_WORK TO COMPLETE_
The response must contain the complete data, printed exactly.

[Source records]
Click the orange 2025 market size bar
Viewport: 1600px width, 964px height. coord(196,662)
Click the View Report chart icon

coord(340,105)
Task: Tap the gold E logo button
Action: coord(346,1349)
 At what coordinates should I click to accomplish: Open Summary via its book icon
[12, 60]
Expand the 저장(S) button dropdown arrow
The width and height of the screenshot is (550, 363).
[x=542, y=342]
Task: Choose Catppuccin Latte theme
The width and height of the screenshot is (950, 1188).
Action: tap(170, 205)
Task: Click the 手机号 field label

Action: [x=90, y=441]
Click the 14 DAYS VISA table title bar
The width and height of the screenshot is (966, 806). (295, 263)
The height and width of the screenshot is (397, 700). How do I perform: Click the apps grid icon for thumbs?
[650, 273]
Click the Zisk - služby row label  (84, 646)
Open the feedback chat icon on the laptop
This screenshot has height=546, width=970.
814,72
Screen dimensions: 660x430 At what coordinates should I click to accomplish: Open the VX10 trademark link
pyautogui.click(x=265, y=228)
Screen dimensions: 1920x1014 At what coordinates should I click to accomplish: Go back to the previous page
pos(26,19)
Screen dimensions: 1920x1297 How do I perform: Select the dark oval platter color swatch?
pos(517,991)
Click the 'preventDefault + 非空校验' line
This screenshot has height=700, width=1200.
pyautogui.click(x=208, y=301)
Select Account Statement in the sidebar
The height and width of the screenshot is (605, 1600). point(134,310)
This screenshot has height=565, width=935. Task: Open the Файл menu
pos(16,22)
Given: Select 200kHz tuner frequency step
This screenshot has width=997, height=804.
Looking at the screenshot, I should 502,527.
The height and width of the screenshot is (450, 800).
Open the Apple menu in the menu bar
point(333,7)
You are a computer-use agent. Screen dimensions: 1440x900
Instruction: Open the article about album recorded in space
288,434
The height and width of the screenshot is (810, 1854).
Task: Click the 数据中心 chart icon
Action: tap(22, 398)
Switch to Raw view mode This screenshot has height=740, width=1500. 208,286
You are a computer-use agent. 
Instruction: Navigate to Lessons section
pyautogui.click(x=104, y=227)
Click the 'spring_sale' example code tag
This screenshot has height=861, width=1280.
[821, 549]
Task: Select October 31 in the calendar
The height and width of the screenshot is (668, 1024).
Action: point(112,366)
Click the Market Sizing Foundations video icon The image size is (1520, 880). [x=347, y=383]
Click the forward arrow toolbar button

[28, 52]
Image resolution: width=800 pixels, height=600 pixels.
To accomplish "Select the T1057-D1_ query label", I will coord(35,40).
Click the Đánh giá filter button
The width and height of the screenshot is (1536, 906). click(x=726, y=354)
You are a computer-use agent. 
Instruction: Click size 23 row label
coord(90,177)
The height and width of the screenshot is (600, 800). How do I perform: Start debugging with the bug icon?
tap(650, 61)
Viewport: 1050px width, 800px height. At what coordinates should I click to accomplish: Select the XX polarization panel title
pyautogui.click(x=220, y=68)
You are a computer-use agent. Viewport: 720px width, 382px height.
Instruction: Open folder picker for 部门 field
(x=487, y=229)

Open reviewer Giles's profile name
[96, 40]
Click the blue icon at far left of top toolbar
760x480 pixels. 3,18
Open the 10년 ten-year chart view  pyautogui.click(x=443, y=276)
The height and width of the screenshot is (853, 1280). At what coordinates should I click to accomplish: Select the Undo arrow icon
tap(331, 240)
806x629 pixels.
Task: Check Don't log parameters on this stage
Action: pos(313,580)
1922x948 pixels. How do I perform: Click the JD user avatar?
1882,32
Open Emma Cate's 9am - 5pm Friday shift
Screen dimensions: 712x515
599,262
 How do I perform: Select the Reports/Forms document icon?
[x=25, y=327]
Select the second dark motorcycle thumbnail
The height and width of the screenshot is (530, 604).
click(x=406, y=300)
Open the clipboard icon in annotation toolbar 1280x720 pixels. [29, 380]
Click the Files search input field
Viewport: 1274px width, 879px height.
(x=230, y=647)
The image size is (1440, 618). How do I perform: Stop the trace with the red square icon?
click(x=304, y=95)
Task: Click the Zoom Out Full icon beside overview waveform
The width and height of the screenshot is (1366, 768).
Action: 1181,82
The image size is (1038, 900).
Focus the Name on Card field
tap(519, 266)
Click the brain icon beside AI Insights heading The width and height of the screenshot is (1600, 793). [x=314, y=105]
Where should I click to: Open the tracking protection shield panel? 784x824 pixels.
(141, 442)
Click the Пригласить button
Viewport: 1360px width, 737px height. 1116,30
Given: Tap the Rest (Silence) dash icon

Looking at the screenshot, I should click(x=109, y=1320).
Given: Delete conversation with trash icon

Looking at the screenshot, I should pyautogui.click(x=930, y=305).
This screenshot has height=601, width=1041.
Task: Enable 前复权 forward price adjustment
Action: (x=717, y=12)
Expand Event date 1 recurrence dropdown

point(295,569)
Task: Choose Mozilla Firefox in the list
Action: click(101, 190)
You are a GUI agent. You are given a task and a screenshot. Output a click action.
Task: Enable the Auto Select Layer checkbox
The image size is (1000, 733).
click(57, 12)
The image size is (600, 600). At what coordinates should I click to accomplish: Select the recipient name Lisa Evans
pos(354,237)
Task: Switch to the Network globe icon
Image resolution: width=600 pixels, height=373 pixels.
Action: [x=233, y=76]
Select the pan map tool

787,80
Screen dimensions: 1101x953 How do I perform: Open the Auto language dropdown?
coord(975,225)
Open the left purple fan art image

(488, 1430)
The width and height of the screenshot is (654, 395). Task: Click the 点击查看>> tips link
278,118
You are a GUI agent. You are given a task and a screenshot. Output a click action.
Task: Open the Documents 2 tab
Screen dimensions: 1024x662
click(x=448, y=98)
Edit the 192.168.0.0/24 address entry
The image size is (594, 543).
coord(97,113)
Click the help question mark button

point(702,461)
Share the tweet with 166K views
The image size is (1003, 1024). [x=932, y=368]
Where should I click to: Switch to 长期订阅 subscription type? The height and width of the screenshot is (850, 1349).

_TASK ANSWER_
Click the orange 2025 market size bar
Viewport: 1600px width, 964px height. coord(196,662)
Click the View Report chart icon

coord(340,105)
Task: Tap the gold E logo button
Action: coord(346,1349)
 At what coordinates should I click to accomplish: Open Summary via its book icon
[12, 60]
Expand the 저장(S) button dropdown arrow
The width and height of the screenshot is (550, 363).
[x=542, y=342]
Task: Choose Catppuccin Latte theme
The width and height of the screenshot is (950, 1188).
Action: tap(170, 205)
Task: Click the 手机号 field label

Action: [x=90, y=441]
Click the 14 DAYS VISA table title bar
The width and height of the screenshot is (966, 806). (295, 263)
The height and width of the screenshot is (397, 700). How do I perform: Click the apps grid icon for thumbs?
[650, 273]
Click the Zisk - služby row label  (84, 646)
Open the feedback chat icon on the laptop
This screenshot has height=546, width=970.
814,72
Screen dimensions: 660x430 At what coordinates should I click to accomplish: Open the VX10 trademark link
pyautogui.click(x=265, y=228)
Screen dimensions: 1920x1014 At what coordinates should I click to accomplish: Go back to the previous page
pos(26,19)
Screen dimensions: 1920x1297 How do I perform: Select the dark oval platter color swatch?
pos(517,991)
Click the 'preventDefault + 非空校验' line
This screenshot has height=700, width=1200.
pyautogui.click(x=208, y=301)
Select Account Statement in the sidebar
The height and width of the screenshot is (605, 1600). point(134,310)
This screenshot has height=565, width=935. Task: Open the Файл menu
pos(16,22)
Given: Select 200kHz tuner frequency step
This screenshot has width=997, height=804.
Looking at the screenshot, I should 502,527.
The height and width of the screenshot is (450, 800).
Open the Apple menu in the menu bar
point(333,7)
You are a computer-use agent. Screen dimensions: 1440x900
Instruction: Open the article about album recorded in space
288,434
The height and width of the screenshot is (810, 1854).
Task: Click the 数据中心 chart icon
Action: tap(22, 398)
Switch to Raw view mode This screenshot has height=740, width=1500. 208,286
You are a computer-use agent. 
Instruction: Navigate to Lessons section
pyautogui.click(x=104, y=227)
Click the 'spring_sale' example code tag
This screenshot has height=861, width=1280.
[821, 549]
Task: Select October 31 in the calendar
The height and width of the screenshot is (668, 1024).
Action: point(112,366)
Click the Market Sizing Foundations video icon The image size is (1520, 880). [x=347, y=383]
Click the forward arrow toolbar button

[28, 52]
Image resolution: width=800 pixels, height=600 pixels.
To accomplish "Select the T1057-D1_ query label", I will coord(35,40).
Click the Đánh giá filter button
The width and height of the screenshot is (1536, 906). click(x=726, y=354)
You are a computer-use agent. 
Instruction: Click size 23 row label
coord(90,177)
The height and width of the screenshot is (600, 800). How do I perform: Start debugging with the bug icon?
tap(650, 61)
Viewport: 1050px width, 800px height. At what coordinates should I click to accomplish: Select the XX polarization panel title
pyautogui.click(x=220, y=68)
You are a computer-use agent. Viewport: 720px width, 382px height.
Instruction: Open folder picker for 部门 field
(x=487, y=229)

Open reviewer Giles's profile name
[96, 40]
Click the blue icon at far left of top toolbar
760x480 pixels. 3,18
Open the 10년 ten-year chart view  pyautogui.click(x=443, y=276)
The height and width of the screenshot is (853, 1280). At what coordinates should I click to accomplish: Select the Undo arrow icon
tap(331, 240)
806x629 pixels.
Task: Check Don't log parameters on this stage
Action: pos(313,580)
1922x948 pixels. How do I perform: Click the JD user avatar?
1882,32
Open Emma Cate's 9am - 5pm Friday shift
Screen dimensions: 712x515
599,262
 How do I perform: Select the Reports/Forms document icon?
[x=25, y=327]
Select the second dark motorcycle thumbnail
The height and width of the screenshot is (530, 604).
click(x=406, y=300)
Open the clipboard icon in annotation toolbar 1280x720 pixels. [29, 380]
Click the Files search input field
Viewport: 1274px width, 879px height.
(x=230, y=647)
The image size is (1440, 618). How do I perform: Stop the trace with the red square icon?
click(x=304, y=95)
Task: Click the Zoom Out Full icon beside overview waveform
The width and height of the screenshot is (1366, 768).
Action: 1181,82
The image size is (1038, 900).
Focus the Name on Card field
tap(519, 266)
Click the brain icon beside AI Insights heading The width and height of the screenshot is (1600, 793). [x=314, y=105]
Where should I click to: Open the tracking protection shield panel? 784x824 pixels.
(141, 442)
Click the Пригласить button
Viewport: 1360px width, 737px height. 1116,30
Given: Tap the Rest (Silence) dash icon

Looking at the screenshot, I should click(x=109, y=1320).
Given: Delete conversation with trash icon

Looking at the screenshot, I should pyautogui.click(x=930, y=305).
This screenshot has height=601, width=1041.
Task: Enable 前复权 forward price adjustment
Action: (x=717, y=12)
Expand Event date 1 recurrence dropdown

point(295,569)
Task: Choose Mozilla Firefox in the list
Action: click(101, 190)
You are a GUI agent. You are given a task and a screenshot. Output a click action.
Task: Enable the Auto Select Layer checkbox
The image size is (1000, 733).
click(57, 12)
The image size is (600, 600). At what coordinates should I click to accomplish: Select the recipient name Lisa Evans
pos(354,237)
Task: Switch to the Network globe icon
Image resolution: width=600 pixels, height=373 pixels.
Action: [x=233, y=76]
Select the pan map tool

787,80
Screen dimensions: 1101x953 How do I perform: Open the Auto language dropdown?
coord(975,225)
Open the left purple fan art image

(488, 1430)
The width and height of the screenshot is (654, 395). Task: Click the 点击查看>> tips link
278,118
You are a GUI agent. You are given a task and a screenshot. Output a click action.
Task: Open the Documents 2 tab
Screen dimensions: 1024x662
click(x=448, y=98)
Edit the 192.168.0.0/24 address entry
The image size is (594, 543).
coord(97,113)
Click the help question mark button

point(702,461)
Share the tweet with 166K views
The image size is (1003, 1024). [x=932, y=368]
Where should I click to: Switch to 长期订阅 subscription type? The height and width of the screenshot is (850, 1349).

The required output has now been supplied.